O núcleo das estrelas é um verdadeiro gerador de novos átomos. Núcleos de hidrogênio colidem para formar hélio, hélio e hidrogênio são comprimidos para formar carbono, e assim por diante. Praticamente, dependendo apenas da massa da estrela, todos os elementos mais leves que o ferro (de número atômico 26) são formados durante a vida das estrelas. Os elementos mais pesados, além do ferro, são gerados durante uma supernova, a morte explosiva de uma estrela[6]Existem reações termonucleares que geram o lítio. Contudo, a taxa (velocidade) com que estas reações ocorrem é menor do que a taxa com o lítio é consumido para produzir outros átomos[7].

 

Logo, o total de lítio no universo está diminuindo a cada dia. O lítio presente na Terra é todo aquele que estava aqui desde a origem do planeta. Com a exceção de alguns quilogramas que foram enviados ao espaço (como baterias e componentes de sondas e satélites), esta quantidade não mudou. Nem há esperança de que mude. Fique tranquilo, caro leitor, não existem asteroides de lítio em rota de colisão conosco.

 

Assim, eis porque os mineradores do vale do Jadar ficaram tão felizes com a descoberta da jadarita. Esta nova fonte de lítio ajudará a equilibrar, pelo menos temporariamente, a crescente demanda pelo metal.

 

Como lição de casa, sugiro que cada um verifique se têm reciclado adequadamente suas baterias. A natureza agradece e o mercado futuro também. Lembre-se: o Super-Homem perdeu seu planeta em uma explosão cataclísmica, mas salvou-se por ter saído de lá no momento exato. Mas nós estamos poluindo perigosamente o nosso planeta, sem ter para onde ir.

 

Referências

[1] Stanley, C.J. et al, 2007, “Jadarite, LiNaSiB3O7(OH), a new mineral species from the Jadar Basin,Serbia”, Eur. J. Mineral.2007, 19, 575–580Published online August 2007, DOI: 10.1127/0935-1221/2007/0019-1741

[2] https://www.riotinto.com/

[3] S.Trifunović, 2009, “Jadarit još čeka”. Politika. http://www.politika.rs/sr/clanak/91878/Ekonomija/Jadarit-jos-ceka

[4] Riseborough, Jesse. “IPad Boom Strains Lithium Supplies After Prices Triple”. Bloomberg BusinessWeek. Publicado na web em 22/junho/2012.

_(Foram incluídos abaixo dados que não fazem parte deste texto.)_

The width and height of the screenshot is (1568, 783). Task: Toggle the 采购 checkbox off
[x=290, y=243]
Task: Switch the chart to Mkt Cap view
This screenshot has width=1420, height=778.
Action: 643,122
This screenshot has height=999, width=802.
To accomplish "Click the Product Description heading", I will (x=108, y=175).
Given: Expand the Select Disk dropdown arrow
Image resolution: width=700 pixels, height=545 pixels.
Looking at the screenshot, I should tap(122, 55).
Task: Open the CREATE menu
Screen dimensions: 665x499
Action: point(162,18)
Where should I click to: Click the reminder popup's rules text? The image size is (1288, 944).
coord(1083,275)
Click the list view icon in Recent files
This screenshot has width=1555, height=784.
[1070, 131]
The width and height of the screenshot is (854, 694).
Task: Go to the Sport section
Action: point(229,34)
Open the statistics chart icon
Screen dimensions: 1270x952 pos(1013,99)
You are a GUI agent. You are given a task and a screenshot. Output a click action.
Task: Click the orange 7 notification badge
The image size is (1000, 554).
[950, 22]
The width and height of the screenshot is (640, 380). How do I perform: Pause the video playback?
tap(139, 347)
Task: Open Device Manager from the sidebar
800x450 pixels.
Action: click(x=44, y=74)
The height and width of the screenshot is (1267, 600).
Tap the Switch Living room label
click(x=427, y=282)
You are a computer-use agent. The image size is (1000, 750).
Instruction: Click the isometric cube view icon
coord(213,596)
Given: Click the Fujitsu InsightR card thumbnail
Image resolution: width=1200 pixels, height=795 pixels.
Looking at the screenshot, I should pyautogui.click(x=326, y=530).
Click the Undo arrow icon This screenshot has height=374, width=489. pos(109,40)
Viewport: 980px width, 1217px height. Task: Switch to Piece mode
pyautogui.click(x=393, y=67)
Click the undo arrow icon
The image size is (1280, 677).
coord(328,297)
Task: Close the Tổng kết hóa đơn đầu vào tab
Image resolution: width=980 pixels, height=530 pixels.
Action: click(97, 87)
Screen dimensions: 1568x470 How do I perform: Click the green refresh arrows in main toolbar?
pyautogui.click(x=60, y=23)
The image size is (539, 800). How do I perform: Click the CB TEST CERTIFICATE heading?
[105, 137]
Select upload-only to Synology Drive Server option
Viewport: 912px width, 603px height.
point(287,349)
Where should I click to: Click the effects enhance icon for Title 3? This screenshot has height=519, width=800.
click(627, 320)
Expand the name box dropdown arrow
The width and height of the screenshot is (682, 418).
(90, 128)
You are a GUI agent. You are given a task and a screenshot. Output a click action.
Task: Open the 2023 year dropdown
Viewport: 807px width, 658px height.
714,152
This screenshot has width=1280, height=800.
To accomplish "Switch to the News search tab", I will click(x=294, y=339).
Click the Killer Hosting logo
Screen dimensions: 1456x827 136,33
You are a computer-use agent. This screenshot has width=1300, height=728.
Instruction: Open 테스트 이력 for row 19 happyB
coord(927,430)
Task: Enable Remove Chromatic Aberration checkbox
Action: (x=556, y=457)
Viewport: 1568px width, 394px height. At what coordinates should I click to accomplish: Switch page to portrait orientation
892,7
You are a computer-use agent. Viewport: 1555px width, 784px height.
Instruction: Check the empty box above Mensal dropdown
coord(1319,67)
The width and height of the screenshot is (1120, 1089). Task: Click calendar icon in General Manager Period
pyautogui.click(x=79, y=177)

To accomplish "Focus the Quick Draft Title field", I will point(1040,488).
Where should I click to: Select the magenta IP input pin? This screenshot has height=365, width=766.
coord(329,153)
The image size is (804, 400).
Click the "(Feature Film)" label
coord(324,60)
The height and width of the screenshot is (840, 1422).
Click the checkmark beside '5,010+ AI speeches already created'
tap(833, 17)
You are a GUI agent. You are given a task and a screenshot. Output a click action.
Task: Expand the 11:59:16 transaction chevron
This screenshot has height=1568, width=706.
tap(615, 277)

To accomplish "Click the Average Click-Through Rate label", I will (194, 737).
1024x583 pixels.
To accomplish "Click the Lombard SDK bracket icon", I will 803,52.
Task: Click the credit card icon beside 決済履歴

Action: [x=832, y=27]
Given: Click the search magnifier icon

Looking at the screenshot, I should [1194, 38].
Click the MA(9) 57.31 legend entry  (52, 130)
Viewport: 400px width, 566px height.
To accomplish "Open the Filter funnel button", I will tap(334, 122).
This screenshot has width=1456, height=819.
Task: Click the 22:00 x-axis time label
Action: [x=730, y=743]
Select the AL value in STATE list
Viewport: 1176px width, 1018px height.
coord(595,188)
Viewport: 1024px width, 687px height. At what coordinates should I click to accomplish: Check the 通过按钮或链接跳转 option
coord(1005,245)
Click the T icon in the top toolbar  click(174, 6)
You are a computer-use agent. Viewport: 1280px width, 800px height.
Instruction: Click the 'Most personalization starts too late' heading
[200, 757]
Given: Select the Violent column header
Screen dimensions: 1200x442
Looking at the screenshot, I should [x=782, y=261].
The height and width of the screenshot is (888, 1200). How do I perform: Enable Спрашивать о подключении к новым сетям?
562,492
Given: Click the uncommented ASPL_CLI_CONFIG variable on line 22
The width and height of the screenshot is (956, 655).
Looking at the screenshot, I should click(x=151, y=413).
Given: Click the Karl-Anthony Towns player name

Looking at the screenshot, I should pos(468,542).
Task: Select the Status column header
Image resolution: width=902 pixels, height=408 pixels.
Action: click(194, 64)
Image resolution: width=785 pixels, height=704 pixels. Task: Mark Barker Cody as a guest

[5] https://www.greenoptimistic.com/lithium-market-growth-ev-20171118/

[6] http://www.hqastrorock.iag.usp.br/rockstar.html

[7] Basri, G. (1998). Rafael Rebolo; Eduardo L. Martin; Maria Rosa Zapatero Osorio (eds.). The Lithium Test for Young Brown Dwarfs (invited review)Proceedings of a Workshop held in Puerto de la Cruz, Tenerife, Spain, 17–21 March 1997, ASP Conference Series #134. p. 394. Bibcode:1998ASPC..134..394B.